Different Types of In-Cab Video Recorders: What They Do and Don’t DoMay 10, 2017
In-cab video recorders are commonly used by commercial carriers to monitor drivers and the driving conditions when a “triggering” event occurs. Intended to promote safety, these in-cab camera systems can be important sources of evidence when truck accidents happen. The footage they record and save can help prove the cause(s) of a truck wreck, establishing liability for that wreck.
If you have been harmed in a truck crash, getting answers about your potential claim and recovery options can be critical to your overall recovery. You can get those answers from an experienced Houston truck accident attorney at the Amaro Law Firm. Tenacious and tireless, our lawyers are focused on advocating victims’ rights to compensation and bringing their claims to the best possible resolution.
Contact us to set up a free consultation. Taking this one step can make a big difference in the success of your potential claim and your future.
How In-Cab Camera Systems Work
Not all in-cab camera systems are the same. Most generally work in the same way, recording continuously and only saving a recording when a specific triggering event occurs. Examples of these triggering events include (and are not limited to):
- Sudden or harsh braking
- Hitting an object or pothole
- Failing to stop at a stop sign.
The recording saved will typically include footage from around 8 to 10 seconds before the event, ending up to 8 seconds after the event. A complete recording will then be electronically transmitted to a specialist or monitor (employed by the camera provider/vendor) for review.
If the recording shows some risky driver behavior(s), it’s then sent on to the trucking company.
What Forward-Facing In-Cab Video Cameras Can Record
Forward-facing in-cab video recorders are commonly mounted by interior rear-view mirrors, with lenses pointing out towards the road.

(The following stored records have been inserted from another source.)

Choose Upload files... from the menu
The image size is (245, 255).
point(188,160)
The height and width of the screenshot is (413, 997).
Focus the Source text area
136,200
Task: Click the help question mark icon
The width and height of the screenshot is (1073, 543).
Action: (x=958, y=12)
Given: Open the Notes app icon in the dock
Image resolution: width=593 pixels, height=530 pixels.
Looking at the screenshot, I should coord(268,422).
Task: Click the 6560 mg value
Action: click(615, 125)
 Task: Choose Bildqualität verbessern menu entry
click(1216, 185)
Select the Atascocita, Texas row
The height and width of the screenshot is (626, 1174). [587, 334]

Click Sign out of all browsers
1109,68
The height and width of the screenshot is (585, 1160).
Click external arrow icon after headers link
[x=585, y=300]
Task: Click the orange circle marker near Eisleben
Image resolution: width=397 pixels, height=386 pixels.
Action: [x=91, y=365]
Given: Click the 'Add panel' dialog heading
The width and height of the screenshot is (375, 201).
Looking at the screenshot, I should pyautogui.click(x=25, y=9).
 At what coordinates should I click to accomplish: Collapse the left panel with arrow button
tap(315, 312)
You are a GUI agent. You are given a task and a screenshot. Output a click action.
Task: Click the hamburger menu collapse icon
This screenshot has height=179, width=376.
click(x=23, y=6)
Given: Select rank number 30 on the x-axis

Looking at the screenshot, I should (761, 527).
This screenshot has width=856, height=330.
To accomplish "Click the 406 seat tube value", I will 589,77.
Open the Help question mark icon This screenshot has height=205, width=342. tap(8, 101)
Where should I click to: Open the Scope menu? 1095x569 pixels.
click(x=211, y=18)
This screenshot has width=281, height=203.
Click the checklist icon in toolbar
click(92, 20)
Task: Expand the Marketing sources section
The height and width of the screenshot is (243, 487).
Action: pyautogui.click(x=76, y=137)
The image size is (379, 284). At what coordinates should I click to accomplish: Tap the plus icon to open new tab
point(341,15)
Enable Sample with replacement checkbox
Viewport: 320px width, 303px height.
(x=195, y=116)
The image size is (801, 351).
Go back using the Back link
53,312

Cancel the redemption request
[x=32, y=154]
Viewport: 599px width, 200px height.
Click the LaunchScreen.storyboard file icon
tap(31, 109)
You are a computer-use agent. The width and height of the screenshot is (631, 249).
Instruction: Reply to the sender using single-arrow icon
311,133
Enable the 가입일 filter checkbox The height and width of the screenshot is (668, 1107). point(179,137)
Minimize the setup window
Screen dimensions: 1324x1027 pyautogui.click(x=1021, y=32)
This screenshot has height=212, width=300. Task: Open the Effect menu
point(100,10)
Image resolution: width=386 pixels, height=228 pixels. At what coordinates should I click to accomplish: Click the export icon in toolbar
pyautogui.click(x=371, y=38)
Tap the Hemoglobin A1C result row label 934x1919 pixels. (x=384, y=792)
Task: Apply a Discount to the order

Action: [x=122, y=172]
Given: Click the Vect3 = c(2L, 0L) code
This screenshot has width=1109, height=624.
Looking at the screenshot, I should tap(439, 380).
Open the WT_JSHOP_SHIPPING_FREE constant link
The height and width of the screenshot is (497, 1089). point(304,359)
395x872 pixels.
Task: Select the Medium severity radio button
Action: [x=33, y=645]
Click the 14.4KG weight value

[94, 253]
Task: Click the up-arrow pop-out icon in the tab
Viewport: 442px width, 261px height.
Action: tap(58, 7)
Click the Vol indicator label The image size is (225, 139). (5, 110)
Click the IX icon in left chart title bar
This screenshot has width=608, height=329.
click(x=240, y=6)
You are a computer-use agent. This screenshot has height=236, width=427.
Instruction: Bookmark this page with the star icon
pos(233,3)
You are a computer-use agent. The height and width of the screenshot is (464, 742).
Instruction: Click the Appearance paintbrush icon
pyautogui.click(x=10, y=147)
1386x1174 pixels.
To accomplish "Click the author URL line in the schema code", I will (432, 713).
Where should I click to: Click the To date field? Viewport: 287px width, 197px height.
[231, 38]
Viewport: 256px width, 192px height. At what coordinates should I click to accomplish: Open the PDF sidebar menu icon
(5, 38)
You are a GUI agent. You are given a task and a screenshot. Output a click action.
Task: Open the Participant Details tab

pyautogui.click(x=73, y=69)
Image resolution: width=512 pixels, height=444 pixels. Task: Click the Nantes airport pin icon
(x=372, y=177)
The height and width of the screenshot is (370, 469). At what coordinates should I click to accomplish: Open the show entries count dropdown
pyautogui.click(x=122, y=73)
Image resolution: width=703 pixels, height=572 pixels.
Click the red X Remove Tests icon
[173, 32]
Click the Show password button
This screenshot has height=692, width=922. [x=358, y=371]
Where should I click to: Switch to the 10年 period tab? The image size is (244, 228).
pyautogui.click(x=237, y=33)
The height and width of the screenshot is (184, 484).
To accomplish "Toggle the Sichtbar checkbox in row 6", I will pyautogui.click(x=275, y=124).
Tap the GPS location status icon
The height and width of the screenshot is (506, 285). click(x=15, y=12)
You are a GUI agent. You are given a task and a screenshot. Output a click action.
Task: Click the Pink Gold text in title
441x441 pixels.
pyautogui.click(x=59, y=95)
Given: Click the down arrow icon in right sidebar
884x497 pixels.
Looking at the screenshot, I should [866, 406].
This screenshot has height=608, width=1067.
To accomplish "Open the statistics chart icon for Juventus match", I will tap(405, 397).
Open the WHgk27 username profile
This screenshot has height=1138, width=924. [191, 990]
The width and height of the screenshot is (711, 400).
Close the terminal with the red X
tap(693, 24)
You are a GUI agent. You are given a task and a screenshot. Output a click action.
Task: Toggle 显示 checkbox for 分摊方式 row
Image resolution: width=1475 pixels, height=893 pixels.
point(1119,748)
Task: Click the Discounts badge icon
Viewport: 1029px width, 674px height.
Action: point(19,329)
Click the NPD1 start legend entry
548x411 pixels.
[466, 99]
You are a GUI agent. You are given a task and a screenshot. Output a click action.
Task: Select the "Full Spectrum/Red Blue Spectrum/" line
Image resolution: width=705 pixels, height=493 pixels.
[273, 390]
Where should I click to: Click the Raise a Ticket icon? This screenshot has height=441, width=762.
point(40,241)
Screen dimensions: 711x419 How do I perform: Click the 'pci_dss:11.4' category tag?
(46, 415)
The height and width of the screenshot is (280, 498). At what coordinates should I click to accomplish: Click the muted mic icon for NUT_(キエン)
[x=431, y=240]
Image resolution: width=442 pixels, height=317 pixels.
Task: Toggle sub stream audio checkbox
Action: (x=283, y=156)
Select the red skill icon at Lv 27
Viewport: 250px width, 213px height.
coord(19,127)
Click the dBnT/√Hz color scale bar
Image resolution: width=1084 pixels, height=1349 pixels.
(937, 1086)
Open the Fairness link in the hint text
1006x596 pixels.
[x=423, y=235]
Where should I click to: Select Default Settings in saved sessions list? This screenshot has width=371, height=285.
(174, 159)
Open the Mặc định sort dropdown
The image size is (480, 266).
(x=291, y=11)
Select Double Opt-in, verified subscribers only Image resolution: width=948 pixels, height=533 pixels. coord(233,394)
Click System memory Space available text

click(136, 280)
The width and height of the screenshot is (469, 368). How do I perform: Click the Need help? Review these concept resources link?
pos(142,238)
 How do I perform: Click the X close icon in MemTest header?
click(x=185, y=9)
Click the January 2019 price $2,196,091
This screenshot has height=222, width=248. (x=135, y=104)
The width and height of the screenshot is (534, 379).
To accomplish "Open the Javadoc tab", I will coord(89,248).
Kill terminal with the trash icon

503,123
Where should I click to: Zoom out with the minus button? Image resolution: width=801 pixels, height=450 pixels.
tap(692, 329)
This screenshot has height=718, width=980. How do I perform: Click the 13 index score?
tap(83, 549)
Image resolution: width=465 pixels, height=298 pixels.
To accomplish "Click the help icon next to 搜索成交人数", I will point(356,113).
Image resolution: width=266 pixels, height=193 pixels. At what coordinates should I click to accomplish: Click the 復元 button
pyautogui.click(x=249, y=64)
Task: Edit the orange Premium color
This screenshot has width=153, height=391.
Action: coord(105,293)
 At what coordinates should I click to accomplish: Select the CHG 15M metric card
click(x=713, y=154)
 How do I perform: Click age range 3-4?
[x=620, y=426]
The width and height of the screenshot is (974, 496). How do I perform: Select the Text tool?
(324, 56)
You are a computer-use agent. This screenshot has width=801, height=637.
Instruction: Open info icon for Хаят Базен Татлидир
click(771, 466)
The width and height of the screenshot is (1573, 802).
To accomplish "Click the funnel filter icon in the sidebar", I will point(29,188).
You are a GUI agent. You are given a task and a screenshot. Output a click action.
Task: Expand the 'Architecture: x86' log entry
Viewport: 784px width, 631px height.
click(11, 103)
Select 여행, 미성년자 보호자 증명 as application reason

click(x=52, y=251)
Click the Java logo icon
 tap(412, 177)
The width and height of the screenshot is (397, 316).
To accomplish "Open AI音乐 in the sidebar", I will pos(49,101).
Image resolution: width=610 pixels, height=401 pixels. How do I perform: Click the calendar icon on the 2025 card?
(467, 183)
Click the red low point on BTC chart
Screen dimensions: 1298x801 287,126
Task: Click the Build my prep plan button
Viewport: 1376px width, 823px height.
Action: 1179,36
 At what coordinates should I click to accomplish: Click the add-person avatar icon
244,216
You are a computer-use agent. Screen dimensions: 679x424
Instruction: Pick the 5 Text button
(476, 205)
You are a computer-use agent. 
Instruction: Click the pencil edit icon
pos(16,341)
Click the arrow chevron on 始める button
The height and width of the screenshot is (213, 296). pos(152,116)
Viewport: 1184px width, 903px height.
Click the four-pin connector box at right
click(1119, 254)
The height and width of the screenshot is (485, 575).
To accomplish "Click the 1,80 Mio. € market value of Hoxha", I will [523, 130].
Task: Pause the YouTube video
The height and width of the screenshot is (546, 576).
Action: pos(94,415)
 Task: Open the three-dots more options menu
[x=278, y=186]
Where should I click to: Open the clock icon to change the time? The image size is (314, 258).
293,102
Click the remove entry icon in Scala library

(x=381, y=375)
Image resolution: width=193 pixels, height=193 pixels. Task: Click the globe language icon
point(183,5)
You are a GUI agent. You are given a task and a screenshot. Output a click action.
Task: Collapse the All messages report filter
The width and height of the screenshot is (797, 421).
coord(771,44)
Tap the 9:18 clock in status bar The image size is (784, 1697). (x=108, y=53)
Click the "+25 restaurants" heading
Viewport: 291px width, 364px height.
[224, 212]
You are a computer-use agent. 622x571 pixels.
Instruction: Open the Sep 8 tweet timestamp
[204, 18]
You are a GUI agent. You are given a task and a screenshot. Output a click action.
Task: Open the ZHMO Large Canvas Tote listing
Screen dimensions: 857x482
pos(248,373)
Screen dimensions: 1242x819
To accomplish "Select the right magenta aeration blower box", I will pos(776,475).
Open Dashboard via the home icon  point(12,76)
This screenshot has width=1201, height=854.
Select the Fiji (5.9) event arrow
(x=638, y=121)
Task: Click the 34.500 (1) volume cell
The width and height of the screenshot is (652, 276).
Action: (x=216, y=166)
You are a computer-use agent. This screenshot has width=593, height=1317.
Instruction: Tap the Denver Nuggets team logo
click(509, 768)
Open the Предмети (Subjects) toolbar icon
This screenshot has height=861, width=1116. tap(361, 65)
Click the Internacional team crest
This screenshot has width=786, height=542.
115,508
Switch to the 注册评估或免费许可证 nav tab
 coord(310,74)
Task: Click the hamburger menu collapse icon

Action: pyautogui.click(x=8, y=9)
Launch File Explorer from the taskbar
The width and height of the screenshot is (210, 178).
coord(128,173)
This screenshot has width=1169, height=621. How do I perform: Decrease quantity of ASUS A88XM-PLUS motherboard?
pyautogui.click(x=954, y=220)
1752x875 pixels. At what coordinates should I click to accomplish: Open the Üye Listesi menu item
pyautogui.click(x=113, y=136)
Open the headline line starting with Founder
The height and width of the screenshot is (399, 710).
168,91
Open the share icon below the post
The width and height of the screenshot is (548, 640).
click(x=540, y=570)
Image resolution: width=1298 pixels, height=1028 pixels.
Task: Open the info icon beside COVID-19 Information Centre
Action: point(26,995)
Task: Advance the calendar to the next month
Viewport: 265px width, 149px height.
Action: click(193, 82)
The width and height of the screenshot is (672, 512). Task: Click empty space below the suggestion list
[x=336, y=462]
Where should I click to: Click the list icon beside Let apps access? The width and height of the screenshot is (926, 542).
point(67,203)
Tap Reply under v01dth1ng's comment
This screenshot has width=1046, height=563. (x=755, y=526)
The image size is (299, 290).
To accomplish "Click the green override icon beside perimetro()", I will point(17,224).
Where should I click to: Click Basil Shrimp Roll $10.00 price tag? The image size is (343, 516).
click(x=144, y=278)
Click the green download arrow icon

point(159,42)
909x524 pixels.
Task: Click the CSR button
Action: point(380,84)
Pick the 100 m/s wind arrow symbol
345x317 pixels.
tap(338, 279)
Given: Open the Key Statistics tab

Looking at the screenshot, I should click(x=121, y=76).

When a triggering event occurs, these recorders can capture footage like (but exclusive to):
- Other vehicles in the front of the truck (More complex systems can also capture footage of what’s happening alongside of a truck.)
- Road conditions
- Weather conditions.
Some in-cab video systems may even:
- Record continuously, allowing a carrier to view live video feed at any given point. These systems usually save recorded footage for a specific amount of time (such as 40 hours, for example).
- Work with other safety systems, such as lane departure systems. For these cameras, an alert from another safety system could be a triggering event to record footage.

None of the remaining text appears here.